Recorded data

<<<<

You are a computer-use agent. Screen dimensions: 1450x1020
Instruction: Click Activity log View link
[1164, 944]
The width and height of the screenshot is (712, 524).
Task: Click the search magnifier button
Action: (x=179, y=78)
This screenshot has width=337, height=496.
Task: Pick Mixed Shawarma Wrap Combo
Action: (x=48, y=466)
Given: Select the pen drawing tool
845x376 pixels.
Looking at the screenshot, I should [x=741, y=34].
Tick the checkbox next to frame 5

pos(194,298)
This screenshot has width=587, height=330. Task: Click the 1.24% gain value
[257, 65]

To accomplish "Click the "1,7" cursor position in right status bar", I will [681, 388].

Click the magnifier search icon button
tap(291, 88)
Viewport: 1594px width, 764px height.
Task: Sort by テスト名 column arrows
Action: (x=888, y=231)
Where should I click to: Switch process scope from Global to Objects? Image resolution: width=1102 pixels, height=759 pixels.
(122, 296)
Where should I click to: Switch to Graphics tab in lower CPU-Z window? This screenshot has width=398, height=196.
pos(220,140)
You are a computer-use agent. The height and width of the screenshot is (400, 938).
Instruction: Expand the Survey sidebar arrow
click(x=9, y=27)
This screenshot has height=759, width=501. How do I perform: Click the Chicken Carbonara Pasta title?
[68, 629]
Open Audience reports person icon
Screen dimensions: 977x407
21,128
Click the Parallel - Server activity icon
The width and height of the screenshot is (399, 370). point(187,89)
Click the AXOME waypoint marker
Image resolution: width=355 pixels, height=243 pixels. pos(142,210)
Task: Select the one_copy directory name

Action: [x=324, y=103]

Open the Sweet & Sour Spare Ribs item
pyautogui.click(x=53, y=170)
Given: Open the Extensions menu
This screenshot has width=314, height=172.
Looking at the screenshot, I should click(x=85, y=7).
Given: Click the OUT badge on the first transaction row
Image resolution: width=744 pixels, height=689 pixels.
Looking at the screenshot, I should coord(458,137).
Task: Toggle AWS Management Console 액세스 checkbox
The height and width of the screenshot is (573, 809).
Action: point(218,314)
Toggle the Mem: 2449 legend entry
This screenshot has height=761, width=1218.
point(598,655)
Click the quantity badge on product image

>>>>

# [Work item]
The response should be every record above restated exactly.

# [Answer for this exercise]
You are a computer-use agent. Screen dimensions: 1450x1020
Instruction: Click Activity log View link
[1164, 944]
The width and height of the screenshot is (712, 524).
Task: Click the search magnifier button
Action: (x=179, y=78)
This screenshot has width=337, height=496.
Task: Pick Mixed Shawarma Wrap Combo
Action: (x=48, y=466)
Given: Select the pen drawing tool
845x376 pixels.
Looking at the screenshot, I should [x=741, y=34].
Tick the checkbox next to frame 5

pos(194,298)
This screenshot has width=587, height=330. Task: Click the 1.24% gain value
[257, 65]

To accomplish "Click the "1,7" cursor position in right status bar", I will [681, 388].

Click the magnifier search icon button
tap(291, 88)
Viewport: 1594px width, 764px height.
Task: Sort by テスト名 column arrows
Action: (x=888, y=231)
Where should I click to: Switch process scope from Global to Objects? Image resolution: width=1102 pixels, height=759 pixels.
(122, 296)
Where should I click to: Switch to Graphics tab in lower CPU-Z window? This screenshot has width=398, height=196.
pos(220,140)
You are a computer-use agent. The height and width of the screenshot is (400, 938).
Instruction: Expand the Survey sidebar arrow
click(x=9, y=27)
This screenshot has height=759, width=501. How do I perform: Click the Chicken Carbonara Pasta title?
[68, 629]
Open Audience reports person icon
Screen dimensions: 977x407
21,128
Click the Parallel - Server activity icon
The width and height of the screenshot is (399, 370). point(187,89)
Click the AXOME waypoint marker
Image resolution: width=355 pixels, height=243 pixels. pos(142,210)
Task: Select the one_copy directory name

Action: [x=324, y=103]

Open the Sweet & Sour Spare Ribs item
pyautogui.click(x=53, y=170)
Given: Open the Extensions menu
This screenshot has width=314, height=172.
Looking at the screenshot, I should click(x=85, y=7).
Given: Click the OUT badge on the first transaction row
Image resolution: width=744 pixels, height=689 pixels.
Looking at the screenshot, I should coord(458,137).
Task: Toggle AWS Management Console 액세스 checkbox
The height and width of the screenshot is (573, 809).
Action: point(218,314)
Toggle the Mem: 2449 legend entry
This screenshot has height=761, width=1218.
point(598,655)
Click the quantity badge on product image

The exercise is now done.